WebSockets made simple

Helder Pinhal
Helder Pinhal
May 21 2021
Posted in Engineering & Technology

Consuming WebSockets with Scarlet on Android

WebSockets made simple

Nowadays it's virtually impossible for an app to not interact with some form of REST API. Most developers will be familiar with libraries such as Retrofit which greatly reduce the code we need to write in order to perform said API requests. However, when it comes to real-time data, nothing beats WebSockets. Despite all the power they provide, it can be a hassle to consume. Wouldn't it be great if we had some Retrofit-like library for WebSockets? The folks at Tinder thought so.

Scarlet is a Retrofit inspired WebSockets client that manages the client-server communication for you. Scarlet uses a State Machine to handle the WebSocket connection nicely.

Getting started

To demonstrate how Scarlet works, we'll integrate with the Coinbase WebSockets API to get the real-time prices of a few cryptocurrencies. Since these prices have a very high update frequency, this is a good use case for WebSockets.

Scarlet has a plugin-based architecture, allowing you to decide what libraries to use for certain tasks. In this example we'll go with OkHttp for the underlying connection, Moshi for decoding messages into Kotlin objects and Coroutines to react to WebSocket events.

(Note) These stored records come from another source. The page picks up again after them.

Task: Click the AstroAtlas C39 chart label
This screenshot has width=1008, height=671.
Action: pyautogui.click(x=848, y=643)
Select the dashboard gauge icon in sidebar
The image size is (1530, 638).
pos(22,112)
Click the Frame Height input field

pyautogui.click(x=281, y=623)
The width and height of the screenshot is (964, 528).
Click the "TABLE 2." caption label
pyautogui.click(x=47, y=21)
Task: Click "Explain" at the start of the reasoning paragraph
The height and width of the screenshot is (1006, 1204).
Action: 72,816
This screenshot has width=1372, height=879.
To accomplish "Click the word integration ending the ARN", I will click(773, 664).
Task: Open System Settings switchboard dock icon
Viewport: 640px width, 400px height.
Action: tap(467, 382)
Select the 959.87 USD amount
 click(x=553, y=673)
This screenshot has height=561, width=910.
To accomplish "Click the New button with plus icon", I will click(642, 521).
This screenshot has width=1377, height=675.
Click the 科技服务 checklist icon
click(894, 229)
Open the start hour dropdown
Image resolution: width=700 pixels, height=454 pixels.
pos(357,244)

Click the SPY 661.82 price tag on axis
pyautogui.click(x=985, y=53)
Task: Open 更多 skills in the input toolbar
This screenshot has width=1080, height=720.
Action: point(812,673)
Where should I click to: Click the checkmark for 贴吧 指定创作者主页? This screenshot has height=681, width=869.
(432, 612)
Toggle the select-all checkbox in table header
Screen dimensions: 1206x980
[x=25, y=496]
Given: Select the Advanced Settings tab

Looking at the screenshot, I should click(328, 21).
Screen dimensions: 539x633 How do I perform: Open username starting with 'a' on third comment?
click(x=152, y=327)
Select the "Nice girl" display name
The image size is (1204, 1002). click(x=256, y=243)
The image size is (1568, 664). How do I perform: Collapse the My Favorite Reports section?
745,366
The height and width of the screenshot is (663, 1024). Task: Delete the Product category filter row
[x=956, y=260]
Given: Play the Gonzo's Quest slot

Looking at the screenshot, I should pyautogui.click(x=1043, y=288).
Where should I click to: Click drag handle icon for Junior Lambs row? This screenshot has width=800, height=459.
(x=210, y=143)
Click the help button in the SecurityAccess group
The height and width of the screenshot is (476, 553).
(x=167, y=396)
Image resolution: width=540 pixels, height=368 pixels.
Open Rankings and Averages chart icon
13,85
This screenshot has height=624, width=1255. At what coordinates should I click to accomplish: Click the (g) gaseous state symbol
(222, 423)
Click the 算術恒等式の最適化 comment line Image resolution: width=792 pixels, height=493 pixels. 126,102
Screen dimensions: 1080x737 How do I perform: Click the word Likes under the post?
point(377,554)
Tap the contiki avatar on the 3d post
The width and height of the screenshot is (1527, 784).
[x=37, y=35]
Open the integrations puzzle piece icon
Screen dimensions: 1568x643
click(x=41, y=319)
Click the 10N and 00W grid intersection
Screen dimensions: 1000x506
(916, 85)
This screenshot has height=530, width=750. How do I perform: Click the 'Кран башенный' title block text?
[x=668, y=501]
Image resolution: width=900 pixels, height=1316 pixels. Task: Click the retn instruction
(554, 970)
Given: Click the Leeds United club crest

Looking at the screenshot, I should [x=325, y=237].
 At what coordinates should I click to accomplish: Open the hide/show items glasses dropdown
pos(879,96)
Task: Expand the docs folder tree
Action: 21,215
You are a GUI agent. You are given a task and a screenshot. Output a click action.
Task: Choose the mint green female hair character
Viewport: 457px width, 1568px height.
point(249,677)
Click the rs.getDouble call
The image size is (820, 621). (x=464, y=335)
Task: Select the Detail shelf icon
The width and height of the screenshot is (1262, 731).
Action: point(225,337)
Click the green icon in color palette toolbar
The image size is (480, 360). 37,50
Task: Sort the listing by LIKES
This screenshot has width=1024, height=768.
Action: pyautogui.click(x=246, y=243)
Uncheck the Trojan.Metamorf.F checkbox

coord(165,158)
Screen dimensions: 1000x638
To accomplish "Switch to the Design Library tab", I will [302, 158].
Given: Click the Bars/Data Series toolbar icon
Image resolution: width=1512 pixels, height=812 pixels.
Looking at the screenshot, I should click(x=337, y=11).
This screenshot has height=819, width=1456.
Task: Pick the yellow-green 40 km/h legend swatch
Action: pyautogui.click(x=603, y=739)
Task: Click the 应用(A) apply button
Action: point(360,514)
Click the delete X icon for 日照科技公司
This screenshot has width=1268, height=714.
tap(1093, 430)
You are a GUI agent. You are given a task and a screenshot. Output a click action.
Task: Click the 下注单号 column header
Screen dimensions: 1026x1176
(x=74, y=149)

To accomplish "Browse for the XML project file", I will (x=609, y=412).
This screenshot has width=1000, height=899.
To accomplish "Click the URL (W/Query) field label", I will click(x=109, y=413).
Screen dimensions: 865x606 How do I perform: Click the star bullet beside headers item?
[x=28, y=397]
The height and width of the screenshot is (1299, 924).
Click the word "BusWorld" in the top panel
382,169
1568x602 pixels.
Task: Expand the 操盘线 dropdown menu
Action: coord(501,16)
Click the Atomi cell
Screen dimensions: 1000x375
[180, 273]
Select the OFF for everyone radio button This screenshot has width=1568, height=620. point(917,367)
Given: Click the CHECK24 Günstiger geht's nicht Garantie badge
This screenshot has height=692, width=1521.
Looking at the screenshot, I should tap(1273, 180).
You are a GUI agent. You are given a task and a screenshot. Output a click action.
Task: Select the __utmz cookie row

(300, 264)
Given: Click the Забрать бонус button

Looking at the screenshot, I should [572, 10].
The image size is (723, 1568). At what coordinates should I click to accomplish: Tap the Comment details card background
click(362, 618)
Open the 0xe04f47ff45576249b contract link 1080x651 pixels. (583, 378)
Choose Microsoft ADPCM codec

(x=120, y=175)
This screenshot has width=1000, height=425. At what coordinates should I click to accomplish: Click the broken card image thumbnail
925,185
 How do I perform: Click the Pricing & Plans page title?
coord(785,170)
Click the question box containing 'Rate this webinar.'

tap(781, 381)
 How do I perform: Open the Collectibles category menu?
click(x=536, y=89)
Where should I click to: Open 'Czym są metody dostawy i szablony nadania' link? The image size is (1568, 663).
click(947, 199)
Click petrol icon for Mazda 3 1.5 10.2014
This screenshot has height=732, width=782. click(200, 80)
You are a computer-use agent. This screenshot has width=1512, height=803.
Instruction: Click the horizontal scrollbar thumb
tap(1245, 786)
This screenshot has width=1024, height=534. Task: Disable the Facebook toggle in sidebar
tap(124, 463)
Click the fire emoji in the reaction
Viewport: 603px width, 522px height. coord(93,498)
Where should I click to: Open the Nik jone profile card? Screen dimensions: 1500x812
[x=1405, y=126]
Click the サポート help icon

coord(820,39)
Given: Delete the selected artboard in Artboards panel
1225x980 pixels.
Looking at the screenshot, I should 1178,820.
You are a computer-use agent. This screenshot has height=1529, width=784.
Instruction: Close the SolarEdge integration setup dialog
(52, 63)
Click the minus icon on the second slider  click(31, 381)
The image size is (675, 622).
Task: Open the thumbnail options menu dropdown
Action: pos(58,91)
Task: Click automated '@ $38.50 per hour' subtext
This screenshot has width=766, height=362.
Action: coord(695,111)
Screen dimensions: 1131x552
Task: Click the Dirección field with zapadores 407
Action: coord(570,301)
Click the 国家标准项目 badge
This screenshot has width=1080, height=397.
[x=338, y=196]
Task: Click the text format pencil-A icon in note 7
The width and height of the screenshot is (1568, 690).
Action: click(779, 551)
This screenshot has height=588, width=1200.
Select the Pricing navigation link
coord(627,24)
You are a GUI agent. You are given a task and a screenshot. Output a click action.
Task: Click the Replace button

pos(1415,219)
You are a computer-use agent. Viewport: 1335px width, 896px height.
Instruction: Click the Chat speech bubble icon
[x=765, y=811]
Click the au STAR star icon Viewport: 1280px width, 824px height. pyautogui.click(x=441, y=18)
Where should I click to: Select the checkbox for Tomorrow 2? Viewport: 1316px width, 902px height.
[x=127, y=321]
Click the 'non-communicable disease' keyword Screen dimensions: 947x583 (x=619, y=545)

def scarlet_version = '0.1.12'
implementation "com.tinder.scarlet:scarlet:$scarlet_version"

// Optional dependencies, based on your setup.
implementation "com.tinder.scarlet:lifecycle-android:$scarlet_version"
implementation "com.tinder.scarlet:websocket-okhttp:$scarlet_version"
implementation "com.tinder.scarlet:message-adapter-moshi:$scarlet_version"
implementation "com.tinder.scarlet:stream-adapter-coroutines:$scarlet_version"

Declaring the API contract

Just like Retrofit, Scarlet lets you define an interface for the API methods you want to use:

interface CoinbaseService {

    @Receive
    fun observeWebSocket(): Flow<WebSocket.Event>

    @Send
    fun sendSubscribe(subscribe: Subscribe)

    @Receive
    fun observeTicker(): Flow<Ticker>
}

The code speaks for itself. Functions that send information to the API are annotated with @Send while functions that receive data or listen to the state of the connection are marked with @Receive.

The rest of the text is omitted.